- Topping in 1982
- Born: Lynne Edea Topping July 10, 1949 Terre Haute, Indiana, U.S.
- Died: April 17, 2011 (aged 61)
- Occupations: Stage and television actress
- Spouse(s): Jeff Richter James Francis Farrell
- Children: 2

= Lynne Topping =

American stage and television actress

Lynne Edea Topping (July 10, 1949 – April 17, 2011) was an American stage and television actress. She was best known for playing Chris Brooks Foster in the American soap opera television series The Young and the Restless.

== Life and career ==
Topping was born in Terre Haute, Indiana, the daughter of Malachi and Edea Topping. One of her parents was a physician. She had four brothers. She attended Wiley High School. She also attended the University of Miami. During her junior year at the university, she won the title of Miss Florida in a beauty pageant in 1969, She signed a contract with Universal Studios after she won the American College Theater Festival. She moved to California, and she began her screen career in 1970, appearing in her and only film The Naked Zoo, starring Rita Hayworth, Stephen Oliver, and Fay Spain. In 1977, she appeared in the television programs Quincy, M.E., Kojak and Aspen.

Topping in 1977

Later in her career, from 1979 to 1982, Topping played Chris Brooks Foster in the CBS soap opera television series The Young and the Restless, the daughter of newspaper owner Stuart Brooks (Robert Colbert). She guest-starred in television programs including The Incredible Hulk, What Really Happened to the Class of '65, Knight Rider, Hardcastle and McCormick, It's a Living and Hunter.

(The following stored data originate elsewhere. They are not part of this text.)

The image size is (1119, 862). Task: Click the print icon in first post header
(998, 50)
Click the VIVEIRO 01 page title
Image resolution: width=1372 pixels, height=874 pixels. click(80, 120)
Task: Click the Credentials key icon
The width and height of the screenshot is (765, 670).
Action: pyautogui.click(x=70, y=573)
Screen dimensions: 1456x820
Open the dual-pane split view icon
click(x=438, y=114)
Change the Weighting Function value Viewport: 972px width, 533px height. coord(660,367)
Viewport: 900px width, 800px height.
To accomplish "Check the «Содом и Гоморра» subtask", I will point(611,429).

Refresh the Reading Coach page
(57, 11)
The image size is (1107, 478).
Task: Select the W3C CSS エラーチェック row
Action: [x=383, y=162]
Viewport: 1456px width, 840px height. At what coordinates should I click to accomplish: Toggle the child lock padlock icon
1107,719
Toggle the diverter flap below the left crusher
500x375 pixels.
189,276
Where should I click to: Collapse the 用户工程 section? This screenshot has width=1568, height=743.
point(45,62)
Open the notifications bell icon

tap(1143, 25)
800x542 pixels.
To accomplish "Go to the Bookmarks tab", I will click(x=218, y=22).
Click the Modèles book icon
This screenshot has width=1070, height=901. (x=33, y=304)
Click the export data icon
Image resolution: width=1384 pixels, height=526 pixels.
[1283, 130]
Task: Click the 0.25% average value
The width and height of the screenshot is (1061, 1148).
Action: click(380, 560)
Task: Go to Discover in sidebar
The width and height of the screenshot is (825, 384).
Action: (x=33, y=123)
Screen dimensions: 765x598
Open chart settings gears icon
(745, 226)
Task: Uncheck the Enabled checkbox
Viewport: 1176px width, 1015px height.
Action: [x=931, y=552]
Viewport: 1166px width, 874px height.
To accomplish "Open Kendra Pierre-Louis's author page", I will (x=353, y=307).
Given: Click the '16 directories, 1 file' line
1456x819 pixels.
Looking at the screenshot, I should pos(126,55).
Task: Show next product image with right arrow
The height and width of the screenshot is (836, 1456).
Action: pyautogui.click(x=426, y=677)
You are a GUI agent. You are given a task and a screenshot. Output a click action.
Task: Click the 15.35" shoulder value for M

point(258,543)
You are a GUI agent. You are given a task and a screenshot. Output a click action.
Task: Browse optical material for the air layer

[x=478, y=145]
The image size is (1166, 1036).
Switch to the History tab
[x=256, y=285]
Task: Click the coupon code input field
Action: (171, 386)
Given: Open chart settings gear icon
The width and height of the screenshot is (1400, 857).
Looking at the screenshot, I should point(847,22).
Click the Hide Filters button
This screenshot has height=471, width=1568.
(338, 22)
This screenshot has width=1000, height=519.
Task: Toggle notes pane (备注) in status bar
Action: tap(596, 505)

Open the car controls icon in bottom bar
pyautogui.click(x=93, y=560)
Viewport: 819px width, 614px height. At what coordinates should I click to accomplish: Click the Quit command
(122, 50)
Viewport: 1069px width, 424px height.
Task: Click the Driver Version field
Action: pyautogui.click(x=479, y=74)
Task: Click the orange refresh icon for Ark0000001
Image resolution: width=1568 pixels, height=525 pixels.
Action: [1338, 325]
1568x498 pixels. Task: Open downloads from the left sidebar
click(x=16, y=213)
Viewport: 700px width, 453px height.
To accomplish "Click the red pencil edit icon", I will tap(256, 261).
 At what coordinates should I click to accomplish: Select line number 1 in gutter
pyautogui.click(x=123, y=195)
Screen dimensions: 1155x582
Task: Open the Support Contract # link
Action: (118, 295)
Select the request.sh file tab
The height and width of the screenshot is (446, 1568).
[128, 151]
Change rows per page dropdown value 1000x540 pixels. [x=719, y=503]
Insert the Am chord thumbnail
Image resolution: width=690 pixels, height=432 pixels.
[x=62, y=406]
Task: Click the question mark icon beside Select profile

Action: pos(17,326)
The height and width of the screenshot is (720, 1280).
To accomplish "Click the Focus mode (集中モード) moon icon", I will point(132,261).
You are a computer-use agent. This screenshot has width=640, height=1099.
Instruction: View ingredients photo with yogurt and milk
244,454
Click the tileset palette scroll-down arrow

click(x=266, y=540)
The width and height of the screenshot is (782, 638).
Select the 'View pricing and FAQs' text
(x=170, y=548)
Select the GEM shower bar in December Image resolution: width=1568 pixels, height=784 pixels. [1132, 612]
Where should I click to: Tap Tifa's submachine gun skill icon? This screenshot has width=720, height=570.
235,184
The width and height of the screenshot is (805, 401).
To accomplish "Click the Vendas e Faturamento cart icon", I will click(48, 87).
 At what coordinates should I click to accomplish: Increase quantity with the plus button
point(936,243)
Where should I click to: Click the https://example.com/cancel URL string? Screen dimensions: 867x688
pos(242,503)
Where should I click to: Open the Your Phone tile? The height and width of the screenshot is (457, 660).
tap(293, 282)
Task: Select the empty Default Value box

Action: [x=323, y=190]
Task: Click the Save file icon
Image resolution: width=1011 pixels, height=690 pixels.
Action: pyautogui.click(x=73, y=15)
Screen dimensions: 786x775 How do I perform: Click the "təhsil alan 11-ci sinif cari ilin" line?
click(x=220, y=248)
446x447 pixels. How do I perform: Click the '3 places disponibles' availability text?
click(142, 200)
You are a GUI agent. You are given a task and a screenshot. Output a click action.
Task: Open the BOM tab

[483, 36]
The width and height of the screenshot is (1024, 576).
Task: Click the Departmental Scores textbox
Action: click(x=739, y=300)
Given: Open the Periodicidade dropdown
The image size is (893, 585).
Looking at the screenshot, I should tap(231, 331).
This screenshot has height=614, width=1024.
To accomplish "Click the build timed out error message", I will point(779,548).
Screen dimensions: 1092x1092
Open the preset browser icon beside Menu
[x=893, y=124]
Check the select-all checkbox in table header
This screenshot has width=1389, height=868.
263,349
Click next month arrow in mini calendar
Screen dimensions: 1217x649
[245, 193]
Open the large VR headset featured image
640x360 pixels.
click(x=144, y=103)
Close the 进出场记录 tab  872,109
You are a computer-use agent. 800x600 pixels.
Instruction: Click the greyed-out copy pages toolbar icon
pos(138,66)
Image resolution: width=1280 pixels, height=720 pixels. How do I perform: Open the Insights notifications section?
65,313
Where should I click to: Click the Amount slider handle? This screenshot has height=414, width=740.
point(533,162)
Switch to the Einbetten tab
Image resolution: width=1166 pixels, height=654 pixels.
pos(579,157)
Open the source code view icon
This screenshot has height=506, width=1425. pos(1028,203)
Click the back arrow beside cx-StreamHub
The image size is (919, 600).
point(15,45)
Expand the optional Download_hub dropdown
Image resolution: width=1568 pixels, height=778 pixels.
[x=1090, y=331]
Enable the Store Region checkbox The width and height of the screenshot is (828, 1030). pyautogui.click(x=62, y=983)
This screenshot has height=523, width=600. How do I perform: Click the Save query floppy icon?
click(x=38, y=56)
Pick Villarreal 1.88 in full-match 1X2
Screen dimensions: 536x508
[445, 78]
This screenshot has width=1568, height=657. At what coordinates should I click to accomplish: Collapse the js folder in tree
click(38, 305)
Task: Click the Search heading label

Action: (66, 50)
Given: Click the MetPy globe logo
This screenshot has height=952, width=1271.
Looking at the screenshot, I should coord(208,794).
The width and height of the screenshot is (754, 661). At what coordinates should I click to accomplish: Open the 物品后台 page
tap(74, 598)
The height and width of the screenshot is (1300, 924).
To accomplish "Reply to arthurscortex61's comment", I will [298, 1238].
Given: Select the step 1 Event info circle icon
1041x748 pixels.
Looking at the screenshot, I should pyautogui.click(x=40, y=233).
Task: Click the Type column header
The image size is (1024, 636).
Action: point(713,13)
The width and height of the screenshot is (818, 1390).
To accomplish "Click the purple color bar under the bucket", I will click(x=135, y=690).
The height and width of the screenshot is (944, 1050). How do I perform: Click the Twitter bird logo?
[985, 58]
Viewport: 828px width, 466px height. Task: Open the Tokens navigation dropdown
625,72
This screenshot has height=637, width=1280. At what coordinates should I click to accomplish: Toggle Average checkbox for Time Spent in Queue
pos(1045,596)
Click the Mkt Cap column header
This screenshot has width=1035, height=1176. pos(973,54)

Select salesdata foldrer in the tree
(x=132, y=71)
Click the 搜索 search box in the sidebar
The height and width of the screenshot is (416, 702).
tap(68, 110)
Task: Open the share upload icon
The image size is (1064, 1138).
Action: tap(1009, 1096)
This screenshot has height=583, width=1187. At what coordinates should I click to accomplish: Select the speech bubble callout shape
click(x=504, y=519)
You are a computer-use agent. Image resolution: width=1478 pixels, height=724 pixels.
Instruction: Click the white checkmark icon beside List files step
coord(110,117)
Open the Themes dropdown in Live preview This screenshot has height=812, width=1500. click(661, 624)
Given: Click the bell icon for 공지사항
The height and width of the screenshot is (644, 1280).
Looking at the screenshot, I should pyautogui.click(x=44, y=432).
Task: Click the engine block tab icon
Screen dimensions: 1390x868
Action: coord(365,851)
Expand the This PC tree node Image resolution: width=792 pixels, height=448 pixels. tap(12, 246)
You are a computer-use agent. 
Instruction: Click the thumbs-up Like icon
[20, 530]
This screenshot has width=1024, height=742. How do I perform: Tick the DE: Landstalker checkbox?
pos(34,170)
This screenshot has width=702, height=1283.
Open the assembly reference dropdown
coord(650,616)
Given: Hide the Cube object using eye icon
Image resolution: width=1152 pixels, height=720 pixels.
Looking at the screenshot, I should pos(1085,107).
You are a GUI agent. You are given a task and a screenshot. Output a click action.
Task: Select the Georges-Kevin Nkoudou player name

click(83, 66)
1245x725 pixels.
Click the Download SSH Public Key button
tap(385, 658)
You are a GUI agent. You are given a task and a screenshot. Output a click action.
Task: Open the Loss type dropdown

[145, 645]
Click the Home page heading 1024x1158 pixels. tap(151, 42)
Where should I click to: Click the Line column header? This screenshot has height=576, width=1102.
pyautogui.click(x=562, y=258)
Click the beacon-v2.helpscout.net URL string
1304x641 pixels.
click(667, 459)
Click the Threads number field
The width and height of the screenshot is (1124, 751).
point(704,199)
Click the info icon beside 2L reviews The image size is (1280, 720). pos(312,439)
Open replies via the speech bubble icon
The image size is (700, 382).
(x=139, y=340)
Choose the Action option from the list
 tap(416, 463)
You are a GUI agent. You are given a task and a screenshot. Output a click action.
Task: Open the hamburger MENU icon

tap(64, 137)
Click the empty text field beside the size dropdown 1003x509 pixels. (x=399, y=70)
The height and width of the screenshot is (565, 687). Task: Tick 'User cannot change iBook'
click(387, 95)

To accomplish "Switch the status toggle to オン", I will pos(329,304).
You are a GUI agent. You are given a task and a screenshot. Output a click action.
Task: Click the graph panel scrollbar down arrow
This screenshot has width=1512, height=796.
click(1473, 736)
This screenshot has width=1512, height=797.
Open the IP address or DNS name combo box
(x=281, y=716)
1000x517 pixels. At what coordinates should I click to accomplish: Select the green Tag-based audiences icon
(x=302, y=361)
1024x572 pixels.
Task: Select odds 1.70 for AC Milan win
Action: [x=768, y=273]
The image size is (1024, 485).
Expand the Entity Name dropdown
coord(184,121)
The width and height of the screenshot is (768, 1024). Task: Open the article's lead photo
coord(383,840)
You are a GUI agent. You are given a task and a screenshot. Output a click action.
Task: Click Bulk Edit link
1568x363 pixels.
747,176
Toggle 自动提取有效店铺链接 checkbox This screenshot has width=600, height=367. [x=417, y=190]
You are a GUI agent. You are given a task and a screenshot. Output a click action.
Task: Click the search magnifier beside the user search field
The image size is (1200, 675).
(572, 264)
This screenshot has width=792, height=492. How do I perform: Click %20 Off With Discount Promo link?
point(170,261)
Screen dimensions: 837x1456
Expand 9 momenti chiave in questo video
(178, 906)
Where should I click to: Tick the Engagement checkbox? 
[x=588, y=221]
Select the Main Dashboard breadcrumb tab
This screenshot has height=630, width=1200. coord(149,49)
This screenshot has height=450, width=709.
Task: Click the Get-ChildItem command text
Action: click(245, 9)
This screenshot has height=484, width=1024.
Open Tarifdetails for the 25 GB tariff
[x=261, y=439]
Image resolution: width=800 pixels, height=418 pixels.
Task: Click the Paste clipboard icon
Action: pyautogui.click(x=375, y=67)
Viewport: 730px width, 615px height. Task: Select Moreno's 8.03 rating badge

During her screen career, in 1993, she appeared in the Florida stage play The Taming of the Shrew, and in 2007, she appeared in Michael Page's Off-Broadway play Hot Flashes at the Miracle Theatre in New York.

== Personal life and death ==
Topping was married twice. He was first married to Jeff Richter, but their marriage ended. She then married James Francis Farrell, whom she met in Florida in 1993. They had two daughters. Her second marriage lasted until her death in 2011.

Topping died on April 17, 2011, at the age of 61.